═════ Data supplied

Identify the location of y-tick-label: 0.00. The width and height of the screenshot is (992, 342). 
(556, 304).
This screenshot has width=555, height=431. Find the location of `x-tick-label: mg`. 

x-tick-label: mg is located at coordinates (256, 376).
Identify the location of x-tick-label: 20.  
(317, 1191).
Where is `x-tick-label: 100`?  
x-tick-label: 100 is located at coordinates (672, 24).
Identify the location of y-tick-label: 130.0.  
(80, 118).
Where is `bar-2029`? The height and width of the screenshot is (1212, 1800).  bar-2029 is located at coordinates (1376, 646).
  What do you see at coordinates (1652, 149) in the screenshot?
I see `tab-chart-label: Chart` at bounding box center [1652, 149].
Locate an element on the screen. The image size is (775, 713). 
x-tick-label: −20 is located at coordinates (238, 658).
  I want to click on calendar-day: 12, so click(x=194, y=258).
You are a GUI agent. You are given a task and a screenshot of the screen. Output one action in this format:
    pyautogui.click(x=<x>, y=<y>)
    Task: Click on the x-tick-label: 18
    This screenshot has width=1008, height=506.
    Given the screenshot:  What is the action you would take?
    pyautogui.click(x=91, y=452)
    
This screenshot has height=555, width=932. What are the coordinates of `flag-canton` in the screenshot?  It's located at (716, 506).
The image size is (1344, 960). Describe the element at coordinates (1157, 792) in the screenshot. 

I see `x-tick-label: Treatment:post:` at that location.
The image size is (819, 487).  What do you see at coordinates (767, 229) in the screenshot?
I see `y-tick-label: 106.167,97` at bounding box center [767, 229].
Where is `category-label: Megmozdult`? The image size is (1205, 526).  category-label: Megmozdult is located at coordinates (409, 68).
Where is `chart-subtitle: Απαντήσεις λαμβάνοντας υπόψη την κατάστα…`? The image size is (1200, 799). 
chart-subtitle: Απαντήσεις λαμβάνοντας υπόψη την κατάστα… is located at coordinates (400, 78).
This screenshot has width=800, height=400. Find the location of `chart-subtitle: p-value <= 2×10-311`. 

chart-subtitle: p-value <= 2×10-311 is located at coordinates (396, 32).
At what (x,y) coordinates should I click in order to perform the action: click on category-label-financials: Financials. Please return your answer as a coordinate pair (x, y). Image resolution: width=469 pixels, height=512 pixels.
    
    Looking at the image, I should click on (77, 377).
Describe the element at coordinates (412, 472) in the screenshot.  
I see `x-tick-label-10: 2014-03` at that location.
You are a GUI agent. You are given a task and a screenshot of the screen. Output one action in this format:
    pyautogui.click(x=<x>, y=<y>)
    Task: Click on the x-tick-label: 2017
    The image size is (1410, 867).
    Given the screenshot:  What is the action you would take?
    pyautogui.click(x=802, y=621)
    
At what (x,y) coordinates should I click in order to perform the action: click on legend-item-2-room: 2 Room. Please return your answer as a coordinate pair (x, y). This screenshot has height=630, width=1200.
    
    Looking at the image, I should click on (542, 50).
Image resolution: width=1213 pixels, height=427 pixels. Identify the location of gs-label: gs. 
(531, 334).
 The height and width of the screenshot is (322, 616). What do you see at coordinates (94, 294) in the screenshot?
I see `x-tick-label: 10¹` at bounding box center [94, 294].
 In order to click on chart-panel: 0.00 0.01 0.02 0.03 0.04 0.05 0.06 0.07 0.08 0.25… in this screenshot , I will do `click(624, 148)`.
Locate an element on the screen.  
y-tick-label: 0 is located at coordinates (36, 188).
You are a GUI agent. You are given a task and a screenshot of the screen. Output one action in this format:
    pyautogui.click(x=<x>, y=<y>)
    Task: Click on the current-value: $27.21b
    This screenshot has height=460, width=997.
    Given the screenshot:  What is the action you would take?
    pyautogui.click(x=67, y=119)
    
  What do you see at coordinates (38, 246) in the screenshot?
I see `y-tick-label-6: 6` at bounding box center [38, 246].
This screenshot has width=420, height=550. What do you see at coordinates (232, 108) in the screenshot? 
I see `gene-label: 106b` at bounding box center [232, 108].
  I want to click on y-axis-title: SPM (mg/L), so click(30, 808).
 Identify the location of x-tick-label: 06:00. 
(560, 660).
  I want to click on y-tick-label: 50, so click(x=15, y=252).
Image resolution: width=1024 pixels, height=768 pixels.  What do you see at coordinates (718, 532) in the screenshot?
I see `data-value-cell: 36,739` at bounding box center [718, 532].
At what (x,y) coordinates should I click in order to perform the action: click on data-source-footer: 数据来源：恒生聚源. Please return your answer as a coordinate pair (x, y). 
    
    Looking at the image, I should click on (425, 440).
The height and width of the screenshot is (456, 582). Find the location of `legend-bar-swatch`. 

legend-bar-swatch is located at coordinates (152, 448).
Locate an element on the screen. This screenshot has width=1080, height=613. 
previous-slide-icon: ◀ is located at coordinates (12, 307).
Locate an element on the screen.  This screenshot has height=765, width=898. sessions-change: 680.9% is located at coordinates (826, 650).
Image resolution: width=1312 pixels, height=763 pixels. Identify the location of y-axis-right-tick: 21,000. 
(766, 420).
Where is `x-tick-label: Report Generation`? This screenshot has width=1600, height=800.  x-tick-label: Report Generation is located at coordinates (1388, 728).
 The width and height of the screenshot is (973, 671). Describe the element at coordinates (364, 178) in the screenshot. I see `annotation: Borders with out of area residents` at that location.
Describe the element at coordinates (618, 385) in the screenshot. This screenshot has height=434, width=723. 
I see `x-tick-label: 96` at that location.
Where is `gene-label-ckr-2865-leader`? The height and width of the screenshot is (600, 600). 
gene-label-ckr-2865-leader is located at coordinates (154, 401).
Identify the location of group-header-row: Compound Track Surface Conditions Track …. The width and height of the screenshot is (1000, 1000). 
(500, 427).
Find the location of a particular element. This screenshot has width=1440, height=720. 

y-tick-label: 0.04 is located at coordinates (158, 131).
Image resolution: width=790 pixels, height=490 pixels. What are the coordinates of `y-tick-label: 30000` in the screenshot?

══════════

Work request:
In all of the records above, swap every "Identify the location of" for "Give the position of" and leave everything else unchanged.

Your solution:
Give the position of y-tick-label: 0.00. The width and height of the screenshot is (992, 342). 
(556, 304).
This screenshot has width=555, height=431. Find the location of `x-tick-label: mg`. 

x-tick-label: mg is located at coordinates (256, 376).
Give the position of x-tick-label: 20.  
(317, 1191).
Where is `x-tick-label: 100`?  
x-tick-label: 100 is located at coordinates (672, 24).
Give the position of y-tick-label: 130.0.  
(80, 118).
Where is `bar-2029`? The height and width of the screenshot is (1212, 1800).  bar-2029 is located at coordinates (1376, 646).
  What do you see at coordinates (1652, 149) in the screenshot?
I see `tab-chart-label: Chart` at bounding box center [1652, 149].
Locate an element on the screen. The image size is (775, 713). 
x-tick-label: −20 is located at coordinates (238, 658).
  I want to click on calendar-day: 12, so click(x=194, y=258).
You are a GUI agent. You are given a task and a screenshot of the screen. Output one action in this format:
    pyautogui.click(x=<x>, y=<y>)
    Task: Click on the x-tick-label: 18
    This screenshot has width=1008, height=506.
    Given the screenshot:  What is the action you would take?
    pyautogui.click(x=91, y=452)
    
This screenshot has height=555, width=932. What are the coordinates of `flag-canton` in the screenshot?  It's located at (716, 506).
The image size is (1344, 960). Describe the element at coordinates (1157, 792) in the screenshot. 

I see `x-tick-label: Treatment:post:` at that location.
The image size is (819, 487).  What do you see at coordinates (767, 229) in the screenshot?
I see `y-tick-label: 106.167,97` at bounding box center [767, 229].
Where is `category-label: Megmozdult`? The image size is (1205, 526).  category-label: Megmozdult is located at coordinates (409, 68).
Where is `chart-subtitle: Απαντήσεις λαμβάνοντας υπόψη την κατάστα…`? The image size is (1200, 799). 
chart-subtitle: Απαντήσεις λαμβάνοντας υπόψη την κατάστα… is located at coordinates (400, 78).
This screenshot has width=800, height=400. Find the location of `chart-subtitle: p-value <= 2×10-311`. 

chart-subtitle: p-value <= 2×10-311 is located at coordinates (396, 32).
At what (x,y) coordinates should I click in order to perform the action: click on category-label-financials: Financials. Please return your answer as a coordinate pair (x, y). Image resolution: width=469 pixels, height=512 pixels.
    
    Looking at the image, I should click on (77, 377).
Describe the element at coordinates (412, 472) in the screenshot.  
I see `x-tick-label-10: 2014-03` at that location.
You are a GUI agent. You are given a task and a screenshot of the screen. Output one action in this format:
    pyautogui.click(x=<x>, y=<y>)
    Task: Click on the x-tick-label: 2017
    The image size is (1410, 867).
    Given the screenshot:  What is the action you would take?
    pyautogui.click(x=802, y=621)
    
At what (x,y) coordinates should I click in order to perform the action: click on legend-item-2-room: 2 Room. Please return your answer as a coordinate pair (x, y). This screenshot has height=630, width=1200.
    
    Looking at the image, I should click on (542, 50).
Image resolution: width=1213 pixels, height=427 pixels. Give the position of gs-label: gs. 
(531, 334).
 The height and width of the screenshot is (322, 616). What do you see at coordinates (94, 294) in the screenshot?
I see `x-tick-label: 10¹` at bounding box center [94, 294].
 In order to click on chart-panel: 0.00 0.01 0.02 0.03 0.04 0.05 0.06 0.07 0.08 0.25… in this screenshot , I will do `click(624, 148)`.
Locate an element on the screen.  
y-tick-label: 0 is located at coordinates (36, 188).
You are a GUI agent. You are given a task and a screenshot of the screen. Output one action in this format:
    pyautogui.click(x=<x>, y=<y>)
    Task: Click on the current-value: $27.21b
    This screenshot has height=460, width=997.
    Given the screenshot:  What is the action you would take?
    pyautogui.click(x=67, y=119)
    
  What do you see at coordinates (38, 246) in the screenshot?
I see `y-tick-label-6: 6` at bounding box center [38, 246].
This screenshot has width=420, height=550. What do you see at coordinates (232, 108) in the screenshot? 
I see `gene-label: 106b` at bounding box center [232, 108].
  I want to click on y-axis-title: SPM (mg/L), so click(30, 808).
 Give the position of x-tick-label: 06:00. 
(560, 660).
  I want to click on y-tick-label: 50, so click(x=15, y=252).
Image resolution: width=1024 pixels, height=768 pixels.  What do you see at coordinates (718, 532) in the screenshot?
I see `data-value-cell: 36,739` at bounding box center [718, 532].
At what (x,y) coordinates should I click in order to perform the action: click on data-source-footer: 数据来源：恒生聚源. Please return your answer as a coordinate pair (x, y). 
    
    Looking at the image, I should click on (425, 440).
The height and width of the screenshot is (456, 582). Find the location of `legend-bar-swatch`. 

legend-bar-swatch is located at coordinates (152, 448).
Locate an element on the screen. This screenshot has width=1080, height=613. 
previous-slide-icon: ◀ is located at coordinates (12, 307).
Locate an element on the screen.  This screenshot has height=765, width=898. sessions-change: 680.9% is located at coordinates (826, 650).
Image resolution: width=1312 pixels, height=763 pixels. Give the position of y-axis-right-tick: 21,000. 
(766, 420).
Where is `x-tick-label: Report Generation`? This screenshot has width=1600, height=800.  x-tick-label: Report Generation is located at coordinates (1388, 728).
 The width and height of the screenshot is (973, 671). Describe the element at coordinates (364, 178) in the screenshot. I see `annotation: Borders with out of area residents` at that location.
Describe the element at coordinates (618, 385) in the screenshot. This screenshot has height=434, width=723. 
I see `x-tick-label: 96` at that location.
Where is `gene-label-ckr-2865-leader`? The height and width of the screenshot is (600, 600). 
gene-label-ckr-2865-leader is located at coordinates (154, 401).
Give the position of group-header-row: Compound Track Surface Conditions Track …. The width and height of the screenshot is (1000, 1000). 
(500, 427).
Find the location of a particular element. This screenshot has width=1440, height=720. 

y-tick-label: 0.04 is located at coordinates (158, 131).
Image resolution: width=790 pixels, height=490 pixels. What are the coordinates of `y-tick-label: 30000` in the screenshot?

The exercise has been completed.